--- WORK REQUIRED ---
Reproduce the records below exactly, with nothing altered.

--- DATASET EXCERPTS ---
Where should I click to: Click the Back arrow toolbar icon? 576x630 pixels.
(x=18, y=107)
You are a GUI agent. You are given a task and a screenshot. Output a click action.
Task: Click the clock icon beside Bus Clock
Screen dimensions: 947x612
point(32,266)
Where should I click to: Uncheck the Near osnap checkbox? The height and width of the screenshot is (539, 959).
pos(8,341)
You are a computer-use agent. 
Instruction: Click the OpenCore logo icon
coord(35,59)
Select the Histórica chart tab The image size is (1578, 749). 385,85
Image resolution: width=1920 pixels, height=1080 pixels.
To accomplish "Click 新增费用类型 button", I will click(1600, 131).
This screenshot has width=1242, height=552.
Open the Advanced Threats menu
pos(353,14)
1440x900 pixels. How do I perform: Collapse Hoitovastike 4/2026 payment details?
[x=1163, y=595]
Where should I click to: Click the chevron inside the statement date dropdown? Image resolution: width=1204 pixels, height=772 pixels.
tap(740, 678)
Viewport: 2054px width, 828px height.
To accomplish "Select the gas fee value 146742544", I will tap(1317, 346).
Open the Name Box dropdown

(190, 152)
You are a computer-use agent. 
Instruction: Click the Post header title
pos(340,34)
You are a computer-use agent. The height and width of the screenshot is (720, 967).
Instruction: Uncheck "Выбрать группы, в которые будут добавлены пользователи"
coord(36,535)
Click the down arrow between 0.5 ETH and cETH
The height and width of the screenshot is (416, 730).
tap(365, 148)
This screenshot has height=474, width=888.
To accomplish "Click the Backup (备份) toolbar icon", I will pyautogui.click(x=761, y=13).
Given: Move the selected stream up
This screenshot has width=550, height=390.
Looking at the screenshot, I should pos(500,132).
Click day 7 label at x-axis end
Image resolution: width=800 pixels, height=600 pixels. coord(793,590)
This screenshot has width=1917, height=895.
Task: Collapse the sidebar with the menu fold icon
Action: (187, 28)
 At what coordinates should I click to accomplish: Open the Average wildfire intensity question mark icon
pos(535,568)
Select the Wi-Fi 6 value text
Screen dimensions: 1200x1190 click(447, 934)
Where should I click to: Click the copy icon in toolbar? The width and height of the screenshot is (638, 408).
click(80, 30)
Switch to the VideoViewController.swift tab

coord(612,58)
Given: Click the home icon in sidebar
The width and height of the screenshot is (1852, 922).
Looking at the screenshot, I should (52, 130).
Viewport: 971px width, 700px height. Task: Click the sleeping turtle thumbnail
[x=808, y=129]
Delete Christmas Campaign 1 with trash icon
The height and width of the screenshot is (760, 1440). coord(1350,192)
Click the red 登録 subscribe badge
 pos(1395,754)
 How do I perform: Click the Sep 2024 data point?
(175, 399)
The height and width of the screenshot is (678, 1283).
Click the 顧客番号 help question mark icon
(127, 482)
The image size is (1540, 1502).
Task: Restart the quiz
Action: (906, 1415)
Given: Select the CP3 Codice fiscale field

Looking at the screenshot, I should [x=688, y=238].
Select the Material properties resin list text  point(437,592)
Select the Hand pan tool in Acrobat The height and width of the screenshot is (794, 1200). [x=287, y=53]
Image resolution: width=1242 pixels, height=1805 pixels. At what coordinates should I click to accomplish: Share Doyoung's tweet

--- ANSWER FOR THE TASK ---
Where should I click to: Click the Back arrow toolbar icon? 576x630 pixels.
(x=18, y=107)
You are a GUI agent. You are given a task and a screenshot. Output a click action.
Task: Click the clock icon beside Bus Clock
Screen dimensions: 947x612
point(32,266)
Where should I click to: Uncheck the Near osnap checkbox? The height and width of the screenshot is (539, 959).
pos(8,341)
You are a computer-use agent. 
Instruction: Click the OpenCore logo icon
coord(35,59)
Select the Histórica chart tab The image size is (1578, 749). 385,85
Image resolution: width=1920 pixels, height=1080 pixels.
To accomplish "Click 新增费用类型 button", I will click(1600, 131).
This screenshot has width=1242, height=552.
Open the Advanced Threats menu
pos(353,14)
1440x900 pixels. How do I perform: Collapse Hoitovastike 4/2026 payment details?
[x=1163, y=595]
Where should I click to: Click the chevron inside the statement date dropdown? Image resolution: width=1204 pixels, height=772 pixels.
tap(740, 678)
Viewport: 2054px width, 828px height.
To accomplish "Select the gas fee value 146742544", I will tap(1317, 346).
Open the Name Box dropdown

(190, 152)
You are a computer-use agent. 
Instruction: Click the Post header title
pos(340,34)
You are a computer-use agent. The height and width of the screenshot is (720, 967).
Instruction: Uncheck "Выбрать группы, в которые будут добавлены пользователи"
coord(36,535)
Click the down arrow between 0.5 ETH and cETH
The height and width of the screenshot is (416, 730).
tap(365, 148)
This screenshot has height=474, width=888.
To accomplish "Click the Backup (备份) toolbar icon", I will pyautogui.click(x=761, y=13).
Given: Move the selected stream up
This screenshot has width=550, height=390.
Looking at the screenshot, I should pos(500,132).
Click day 7 label at x-axis end
Image resolution: width=800 pixels, height=600 pixels. coord(793,590)
This screenshot has width=1917, height=895.
Task: Collapse the sidebar with the menu fold icon
Action: (187, 28)
 At what coordinates should I click to accomplish: Open the Average wildfire intensity question mark icon
pos(535,568)
Select the Wi-Fi 6 value text
Screen dimensions: 1200x1190 click(447, 934)
Where should I click to: Click the copy icon in toolbar? The width and height of the screenshot is (638, 408).
click(80, 30)
Switch to the VideoViewController.swift tab

coord(612,58)
Given: Click the home icon in sidebar
The width and height of the screenshot is (1852, 922).
Looking at the screenshot, I should (52, 130).
Viewport: 971px width, 700px height. Task: Click the sleeping turtle thumbnail
[x=808, y=129]
Delete Christmas Campaign 1 with trash icon
The height and width of the screenshot is (760, 1440). coord(1350,192)
Click the red 登録 subscribe badge
 pos(1395,754)
 How do I perform: Click the Sep 2024 data point?
(175, 399)
The height and width of the screenshot is (678, 1283).
Click the 顧客番号 help question mark icon
(127, 482)
The image size is (1540, 1502).
Task: Restart the quiz
Action: (906, 1415)
Given: Select the CP3 Codice fiscale field

Looking at the screenshot, I should [x=688, y=238].
Select the Material properties resin list text  point(437,592)
Select the Hand pan tool in Acrobat The height and width of the screenshot is (794, 1200). [x=287, y=53]
Image resolution: width=1242 pixels, height=1805 pixels. At what coordinates should I click to accomplish: Share Doyoung's tweet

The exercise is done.